Eley’s book of short stories, Attrib (www.influxpress.com/attrib-and-other-stories), “produces a kind of constructive estrangement from words. Think William Gass, Lydia Davis or Anne Carson” – The London Review of Books. “An emotionally delicate and tenderly introspective collection” – The New Statesman. Best Debut Fiction, Cambridge Literary Festival, Best Holiday Read, The Guardian.
Dr. Rebecca Saunders grew up in the Scottish hills and now writes and lectures on digital culture and pornography in London.

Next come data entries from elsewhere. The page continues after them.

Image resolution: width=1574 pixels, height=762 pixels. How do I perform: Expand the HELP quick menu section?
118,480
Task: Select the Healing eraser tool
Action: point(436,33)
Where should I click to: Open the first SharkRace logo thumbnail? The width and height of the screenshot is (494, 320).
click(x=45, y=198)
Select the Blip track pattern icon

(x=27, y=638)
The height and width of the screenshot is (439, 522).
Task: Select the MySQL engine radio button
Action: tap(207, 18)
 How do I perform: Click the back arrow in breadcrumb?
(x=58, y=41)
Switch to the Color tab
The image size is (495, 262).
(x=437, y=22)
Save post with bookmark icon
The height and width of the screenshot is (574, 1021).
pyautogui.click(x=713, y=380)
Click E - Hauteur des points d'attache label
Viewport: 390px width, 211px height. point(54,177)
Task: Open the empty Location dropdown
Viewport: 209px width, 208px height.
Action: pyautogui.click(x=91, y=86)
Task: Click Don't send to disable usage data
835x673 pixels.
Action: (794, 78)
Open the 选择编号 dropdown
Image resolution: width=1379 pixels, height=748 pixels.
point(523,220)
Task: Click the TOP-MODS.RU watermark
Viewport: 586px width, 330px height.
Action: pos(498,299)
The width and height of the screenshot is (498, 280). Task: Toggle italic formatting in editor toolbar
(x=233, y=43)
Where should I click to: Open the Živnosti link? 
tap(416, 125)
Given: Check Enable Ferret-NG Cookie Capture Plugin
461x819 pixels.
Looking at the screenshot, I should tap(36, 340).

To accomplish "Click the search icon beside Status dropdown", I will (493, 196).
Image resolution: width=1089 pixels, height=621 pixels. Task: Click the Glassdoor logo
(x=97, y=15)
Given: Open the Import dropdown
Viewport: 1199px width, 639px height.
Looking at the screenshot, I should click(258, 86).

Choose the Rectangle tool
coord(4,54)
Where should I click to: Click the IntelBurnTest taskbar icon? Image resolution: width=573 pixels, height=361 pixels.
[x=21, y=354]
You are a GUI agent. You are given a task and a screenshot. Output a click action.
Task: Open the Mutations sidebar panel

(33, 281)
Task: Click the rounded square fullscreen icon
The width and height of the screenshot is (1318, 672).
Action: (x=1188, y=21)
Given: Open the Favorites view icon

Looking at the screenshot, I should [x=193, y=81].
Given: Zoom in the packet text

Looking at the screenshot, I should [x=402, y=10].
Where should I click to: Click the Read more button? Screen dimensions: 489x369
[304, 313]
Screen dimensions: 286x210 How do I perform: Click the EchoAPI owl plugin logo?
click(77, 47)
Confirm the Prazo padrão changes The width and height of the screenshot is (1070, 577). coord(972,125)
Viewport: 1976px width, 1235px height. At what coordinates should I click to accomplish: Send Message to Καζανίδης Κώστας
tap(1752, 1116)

Adam Scovell is a writer and filmmaker from Merseyside now based in London. His writing has featured in The Times, Sight & Sound, Little White Lies and The Quietus. He runs the website, Celluloid Wicker Man, and his film work has been screened at a variety of festivals and events. In 2015, he worked with Robert Macfarlane on a short adaptation of Macfarlane’s Sunday Times best-seller, Holloway. Adam’s first book, Folk Horror: Hours Dreadful and Things Strange, was published by Auteur in 2017. He has just completed his PhD at Goldsmiths University. His next book, Mothlight, is to be published by Influx Press in February 2019.
Mahsuda Snaith
Mahsuda’s short stories have been widely anthologised with her debut novel The Things We Thought We Knew published in 2017, when she was named an ‘Observer New Face of Fiction’. Mahsuda has led creative writing workshops in universities, hospitals, schools and in a homeless hostel and enjoys meditation and yoga, but only for short periods. Winner of the SI Leeds Literary Prize and Bristol Short Story prize.
Sabina Stent
Writer, researcher, lecturer. Special interests: Women Surrealists, sexuality, masquerade, female fetish, art as alchemy, fashion as sorcery. Words in Sabat Magazine, lectures at Treadwells, universities, galleries and other places. Likes Art Witches.
Daniel Wang
Daniel Wang’s first release in 1993, the “Look Ma No Drum Machine EP”, was a naive, humorous mishmash of old monophonic disco samples. He’s beloved as a disco DJ who brings the party, from Manchester to Berlin to Tokyo. After releasing about ten vinyl 12″s on his own Balihu label, he produced 3 EPs (Mechanical Birds, Silver Trophies and Nocturnes) for the Environ label of Morgan Geist (aka Metro Area & Storm Queen). He released two CDs in Japan recently, featuring the back catalogs of two of New York’s definitive disco labels, West End and Salsoul Records. He’s also recently completed 2 well-received remixes for Wolfgang Tillmans and Cerrone. There are rumours of more new work to emerge from his Berlin studio….
Kandace Walker
Kandace is a writer and film-maker. She passed much of her childhood in the Welsh Marches where she has now returned. She made Last Days, about a young woman’s confrontation with her own doppelgängers. It was aired on Channel 4 as part of the Random Acts series. She won the Guardian 4th Estate Short Story prize and is working on her first book.